IDTFs face additional regulatory requirements. A supervising physician may oversee no more than three IDTF sites with concurrent operations, and the IDTF’s supervising physician cannot order tests unless that physician is also the patient’s treating clinician. When the technical and professional components are performed at different locations, each claim must report the name, address, and NPI of the location where that component was delivered.17CMS. Independent Diagnostic Testing Facility
Medicare reimbursement for 93923 is calculated using the Physician Fee Schedule, which assigns relative value units for work, practice expense, and malpractice, then adjusts those figures by geographic cost indices. The CY 2026 conversion factor for non-qualifying APM participants is $33.40, representing a 3.26% increase over the prior year’s rate of $32.35.18CMS. Calendar Year 2026 Medicare Physician Fee Schedule Final Rule One manufacturer’s reimbursement guide listed the Medicare national average hospital outpatient payment for both 93923 and 93924 at $149, though actual payment varies by locality and setting.19Perimed Instruments.
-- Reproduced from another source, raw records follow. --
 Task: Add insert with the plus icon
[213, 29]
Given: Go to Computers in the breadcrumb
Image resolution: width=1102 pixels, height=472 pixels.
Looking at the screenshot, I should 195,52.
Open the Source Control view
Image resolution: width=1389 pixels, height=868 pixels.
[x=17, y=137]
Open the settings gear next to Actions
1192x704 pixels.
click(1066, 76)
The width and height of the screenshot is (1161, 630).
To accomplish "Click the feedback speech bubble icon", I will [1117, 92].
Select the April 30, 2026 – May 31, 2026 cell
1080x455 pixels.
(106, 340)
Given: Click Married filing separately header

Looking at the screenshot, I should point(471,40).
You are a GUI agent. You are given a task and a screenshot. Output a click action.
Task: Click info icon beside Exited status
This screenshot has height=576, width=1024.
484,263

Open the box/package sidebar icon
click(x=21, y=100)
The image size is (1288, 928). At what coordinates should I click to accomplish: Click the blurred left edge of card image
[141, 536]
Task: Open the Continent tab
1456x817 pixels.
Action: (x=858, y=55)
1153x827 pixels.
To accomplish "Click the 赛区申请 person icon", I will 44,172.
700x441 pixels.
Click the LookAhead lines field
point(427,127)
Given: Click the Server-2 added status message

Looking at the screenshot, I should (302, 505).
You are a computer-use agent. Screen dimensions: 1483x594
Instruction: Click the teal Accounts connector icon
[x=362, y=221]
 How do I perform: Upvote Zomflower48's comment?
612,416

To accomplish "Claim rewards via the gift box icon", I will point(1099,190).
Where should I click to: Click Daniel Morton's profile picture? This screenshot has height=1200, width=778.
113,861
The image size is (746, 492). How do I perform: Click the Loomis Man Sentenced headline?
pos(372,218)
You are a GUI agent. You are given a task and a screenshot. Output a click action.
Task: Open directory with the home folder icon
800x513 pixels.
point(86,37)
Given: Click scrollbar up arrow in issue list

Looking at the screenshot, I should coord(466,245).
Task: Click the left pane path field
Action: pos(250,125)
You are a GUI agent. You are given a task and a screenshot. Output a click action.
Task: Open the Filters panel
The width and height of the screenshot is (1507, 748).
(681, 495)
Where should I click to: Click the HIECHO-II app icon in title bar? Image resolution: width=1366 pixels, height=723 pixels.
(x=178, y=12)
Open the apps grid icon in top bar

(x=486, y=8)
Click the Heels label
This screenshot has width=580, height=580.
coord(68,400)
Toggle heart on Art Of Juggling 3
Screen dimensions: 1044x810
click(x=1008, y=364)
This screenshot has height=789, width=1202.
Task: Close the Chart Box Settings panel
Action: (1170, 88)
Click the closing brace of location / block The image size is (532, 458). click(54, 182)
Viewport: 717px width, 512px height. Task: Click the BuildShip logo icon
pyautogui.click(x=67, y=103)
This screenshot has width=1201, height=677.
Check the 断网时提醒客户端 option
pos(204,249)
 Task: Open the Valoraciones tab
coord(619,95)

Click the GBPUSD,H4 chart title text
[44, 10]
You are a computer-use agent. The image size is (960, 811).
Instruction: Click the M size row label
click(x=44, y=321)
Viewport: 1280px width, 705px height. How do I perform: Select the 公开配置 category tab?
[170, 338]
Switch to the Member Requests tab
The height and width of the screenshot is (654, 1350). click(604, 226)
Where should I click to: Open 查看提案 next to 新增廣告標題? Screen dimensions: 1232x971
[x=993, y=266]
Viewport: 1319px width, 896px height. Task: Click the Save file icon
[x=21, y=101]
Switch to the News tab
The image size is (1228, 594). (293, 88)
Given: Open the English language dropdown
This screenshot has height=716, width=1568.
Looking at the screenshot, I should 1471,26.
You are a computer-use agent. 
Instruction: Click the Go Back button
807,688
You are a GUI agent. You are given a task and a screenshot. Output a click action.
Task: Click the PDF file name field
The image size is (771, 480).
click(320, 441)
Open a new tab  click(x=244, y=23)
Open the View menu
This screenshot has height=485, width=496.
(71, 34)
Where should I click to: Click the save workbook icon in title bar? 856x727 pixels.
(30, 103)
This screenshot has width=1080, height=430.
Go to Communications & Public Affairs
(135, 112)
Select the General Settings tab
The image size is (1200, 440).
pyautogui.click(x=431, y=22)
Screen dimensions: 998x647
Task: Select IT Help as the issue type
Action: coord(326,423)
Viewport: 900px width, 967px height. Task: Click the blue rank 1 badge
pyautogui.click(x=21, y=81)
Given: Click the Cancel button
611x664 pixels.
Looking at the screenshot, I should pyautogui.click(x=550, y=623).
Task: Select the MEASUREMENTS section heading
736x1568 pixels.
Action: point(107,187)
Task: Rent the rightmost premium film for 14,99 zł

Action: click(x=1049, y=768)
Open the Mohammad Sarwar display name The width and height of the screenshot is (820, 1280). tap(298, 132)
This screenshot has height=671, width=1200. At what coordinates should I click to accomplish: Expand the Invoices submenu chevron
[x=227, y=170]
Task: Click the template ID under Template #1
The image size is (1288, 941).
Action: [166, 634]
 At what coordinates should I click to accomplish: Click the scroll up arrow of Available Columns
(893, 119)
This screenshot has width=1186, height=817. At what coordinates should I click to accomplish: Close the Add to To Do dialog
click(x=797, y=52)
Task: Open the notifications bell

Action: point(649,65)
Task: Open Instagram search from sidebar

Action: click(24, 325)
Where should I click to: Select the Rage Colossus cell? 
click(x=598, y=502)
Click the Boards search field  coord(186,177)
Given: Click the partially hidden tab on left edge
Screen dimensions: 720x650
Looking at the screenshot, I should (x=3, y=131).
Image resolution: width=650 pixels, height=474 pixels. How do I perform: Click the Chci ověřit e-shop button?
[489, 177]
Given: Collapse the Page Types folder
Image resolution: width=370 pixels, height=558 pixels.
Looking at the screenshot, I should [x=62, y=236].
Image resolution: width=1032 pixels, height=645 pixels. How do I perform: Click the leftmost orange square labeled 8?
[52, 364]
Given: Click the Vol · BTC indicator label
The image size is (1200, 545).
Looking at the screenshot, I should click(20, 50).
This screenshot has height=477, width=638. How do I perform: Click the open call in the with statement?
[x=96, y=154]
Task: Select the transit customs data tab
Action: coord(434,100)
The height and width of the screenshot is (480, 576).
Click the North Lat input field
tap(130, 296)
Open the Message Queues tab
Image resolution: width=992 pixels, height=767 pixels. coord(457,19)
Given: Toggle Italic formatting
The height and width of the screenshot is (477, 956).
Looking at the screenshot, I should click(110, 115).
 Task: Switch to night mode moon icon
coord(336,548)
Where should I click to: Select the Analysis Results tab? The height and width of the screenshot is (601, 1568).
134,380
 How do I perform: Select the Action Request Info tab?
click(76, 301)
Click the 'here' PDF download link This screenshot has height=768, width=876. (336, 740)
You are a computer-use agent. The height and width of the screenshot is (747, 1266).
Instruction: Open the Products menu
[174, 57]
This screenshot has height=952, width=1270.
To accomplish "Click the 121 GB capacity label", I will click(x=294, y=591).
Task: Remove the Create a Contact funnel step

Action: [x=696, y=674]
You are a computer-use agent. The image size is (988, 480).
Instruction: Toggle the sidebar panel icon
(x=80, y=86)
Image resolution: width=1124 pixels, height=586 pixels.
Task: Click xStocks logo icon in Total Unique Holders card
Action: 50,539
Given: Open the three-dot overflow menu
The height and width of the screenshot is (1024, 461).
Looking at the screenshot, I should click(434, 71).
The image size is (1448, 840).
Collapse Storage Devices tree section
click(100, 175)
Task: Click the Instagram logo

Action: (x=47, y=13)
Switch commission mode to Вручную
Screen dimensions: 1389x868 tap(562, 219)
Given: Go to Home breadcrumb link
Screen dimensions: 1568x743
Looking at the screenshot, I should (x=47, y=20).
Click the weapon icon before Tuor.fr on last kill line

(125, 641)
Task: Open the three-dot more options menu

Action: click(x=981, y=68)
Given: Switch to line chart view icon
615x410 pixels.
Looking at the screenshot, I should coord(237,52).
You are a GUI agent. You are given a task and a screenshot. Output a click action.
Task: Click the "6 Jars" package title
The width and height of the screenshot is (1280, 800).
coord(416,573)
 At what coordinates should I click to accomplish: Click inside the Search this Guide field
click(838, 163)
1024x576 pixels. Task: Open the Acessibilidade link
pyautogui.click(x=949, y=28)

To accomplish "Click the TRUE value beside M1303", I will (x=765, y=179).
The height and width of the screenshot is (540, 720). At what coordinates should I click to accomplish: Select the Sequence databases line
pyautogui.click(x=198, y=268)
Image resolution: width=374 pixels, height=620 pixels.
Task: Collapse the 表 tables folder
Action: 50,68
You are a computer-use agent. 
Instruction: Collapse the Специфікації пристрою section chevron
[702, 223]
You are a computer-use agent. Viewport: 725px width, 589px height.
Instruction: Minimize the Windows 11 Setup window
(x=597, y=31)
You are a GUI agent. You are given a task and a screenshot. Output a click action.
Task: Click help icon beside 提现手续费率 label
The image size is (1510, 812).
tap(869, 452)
Reimbursement Information for PeriFlux Systems
The Office of Inspector General at the Department of Health and Human Services has increased its focus on peripheral vascular billing. A May 2026 OIG report identified approximately $105 million in Medicare Part B payments for peripheral vascular procedures performed in office-based laboratories that raised questions about medical necessity. While that report focused on interventional procedures like angioplasty, stenting, and atherectomy rather than diagnostic studies specifically, the OIG recommended that CMS monitor billing patterns more broadly for signs of medically unnecessary services. CMS agreed with both recommendations.20HHS OIG. Utilization Trends and Medicare Part B Billing for Office-Based Peripheral Vascular Procedures For vascular labs billing 93923, the broader message is that documentation supporting medical necessity remains the single most important safeguard against audit exposure.